Genomic Selection and BLUP
Beyond single markers, using genomic estimated breeding values (GEBVs) for OPP resistance could accelerate progress. By genotyping a large reference population of sheep with known phenotypes (infected vs. uninfected, clinical vs. subclinical), breeders can derive a polygenic score that captures all the small-effect genes. This approach, known as genomic selection, does not require knowing the causal genes and can be applied to all breeds. Several research groups, including those at USDA's U.S. Meat Animal Research Center, are actively building such reference populations.
Integrating Genetics into Flock Management
For the forward-thinking farmer, genetics is not a replacement for traditional control measures but a complementary layer.
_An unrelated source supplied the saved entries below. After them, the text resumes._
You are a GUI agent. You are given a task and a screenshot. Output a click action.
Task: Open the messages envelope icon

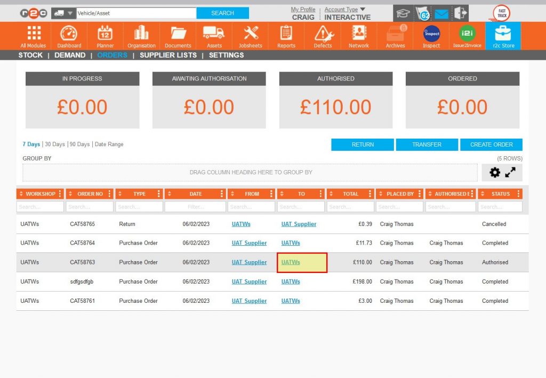pyautogui.click(x=441, y=14)
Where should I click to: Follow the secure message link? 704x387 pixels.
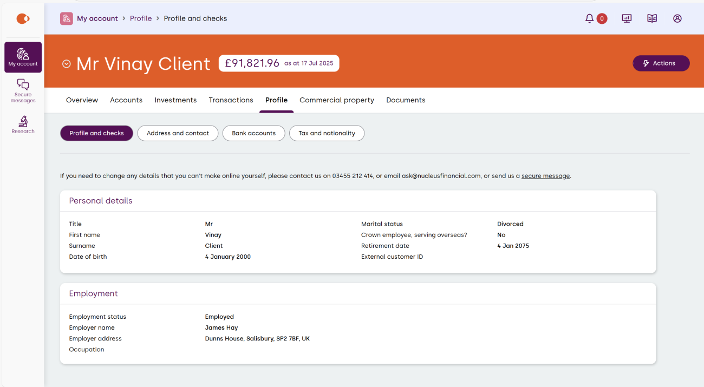(x=545, y=176)
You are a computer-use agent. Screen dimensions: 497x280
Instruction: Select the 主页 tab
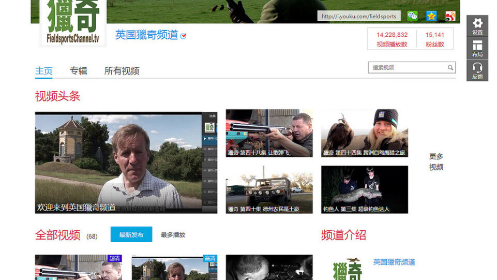tap(44, 71)
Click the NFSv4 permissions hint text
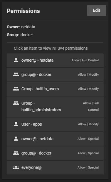 click(x=51, y=48)
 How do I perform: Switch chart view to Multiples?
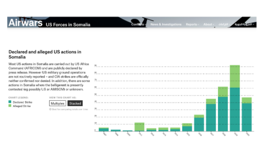58,103
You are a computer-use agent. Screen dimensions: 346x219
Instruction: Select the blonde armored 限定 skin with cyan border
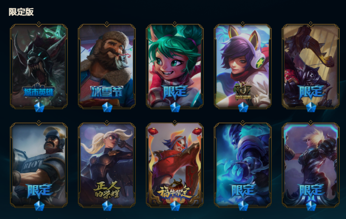coord(311,165)
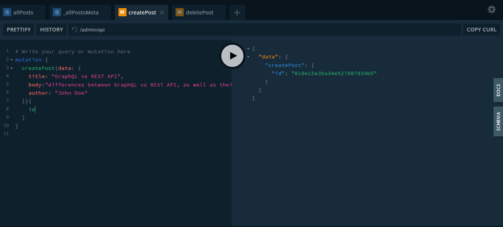503x227 pixels.
Task: Close the createPost tab
Action: point(162,13)
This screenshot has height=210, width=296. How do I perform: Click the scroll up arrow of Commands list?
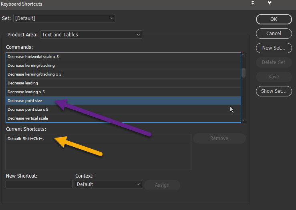(244, 55)

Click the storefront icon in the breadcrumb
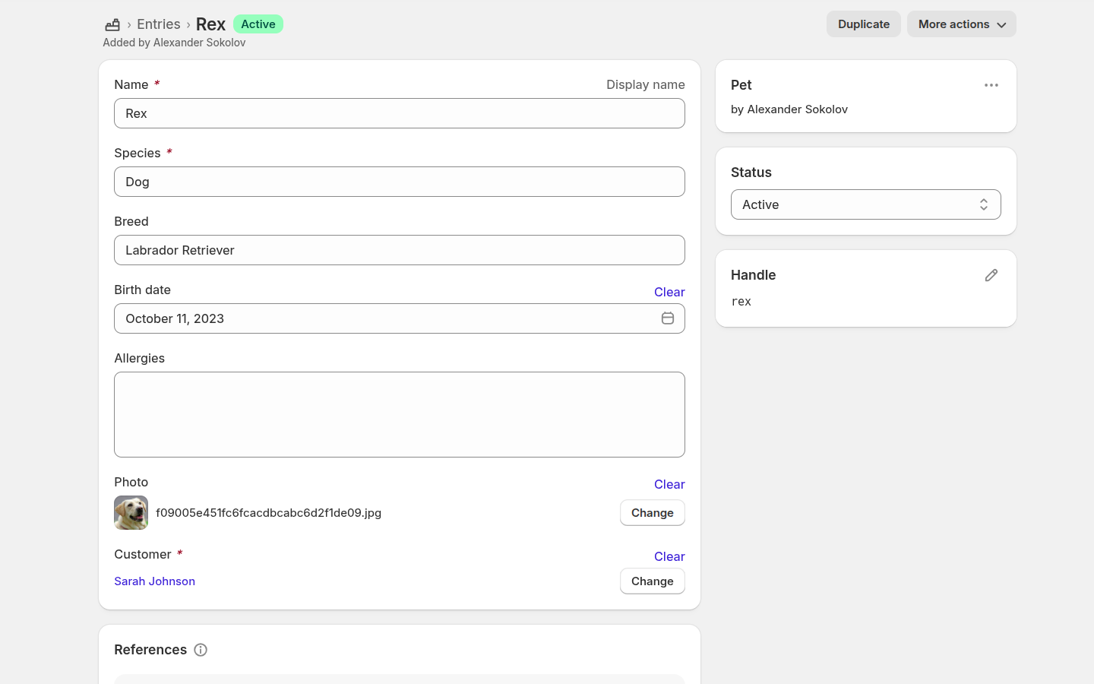112,24
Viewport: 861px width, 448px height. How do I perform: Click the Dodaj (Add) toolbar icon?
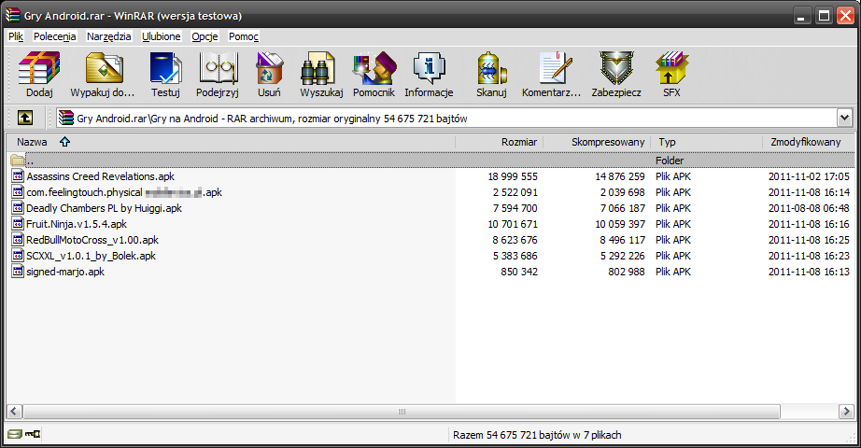click(39, 75)
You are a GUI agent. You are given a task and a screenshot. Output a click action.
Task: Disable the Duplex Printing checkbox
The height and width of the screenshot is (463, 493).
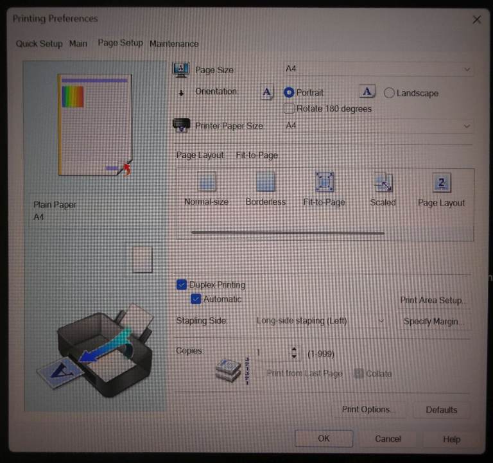182,284
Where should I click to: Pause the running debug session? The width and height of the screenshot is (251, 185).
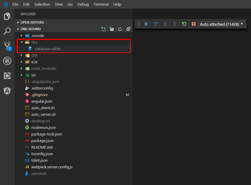tap(146, 24)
The most effective strategy involves:
- Testing all new introductions for SRLV infection and removing seropositive animals unless they are proven genetically resistant.
- Using genetically resistant rams to create a core of offspring less likely to propagate the virus.
- Maintaining strict lamb rearing practices such as feeding colostrum from a low-risk source and avoiding nurse ewes.
- Culling clinically affected animals to reduce environmental viral load.
- Monitoring genetic progress through periodic OPP testing of the flock to see if prevalence declines over generations.
By doing so, farmers can reduce the incidence of OPP without relying solely on expensive repeated testing and mass culling. Flocks with a high prevalence of resistant genotypes may eventually reach a point where clinical OPP is rare, allowing resources to be redirected to other management needs.
Conclusion
The role of genetics in OPP susceptibility is now well established. The discovery of the TMEM154 susceptibility allele and the influence of MHC variation have provided concrete targets for selective breeding. While challenges remain—especially concerning genetic diversity and the polygenic nature of resistance—the path forward is clear. With continued research and adoption of genomic tools, the sheep industry can reduce the economic impact of OPP and improve animal welfare. Genetics offers a sustainable, long-term solution that, when integrated with sound management, can lead to healthier flocks and more profitable operations.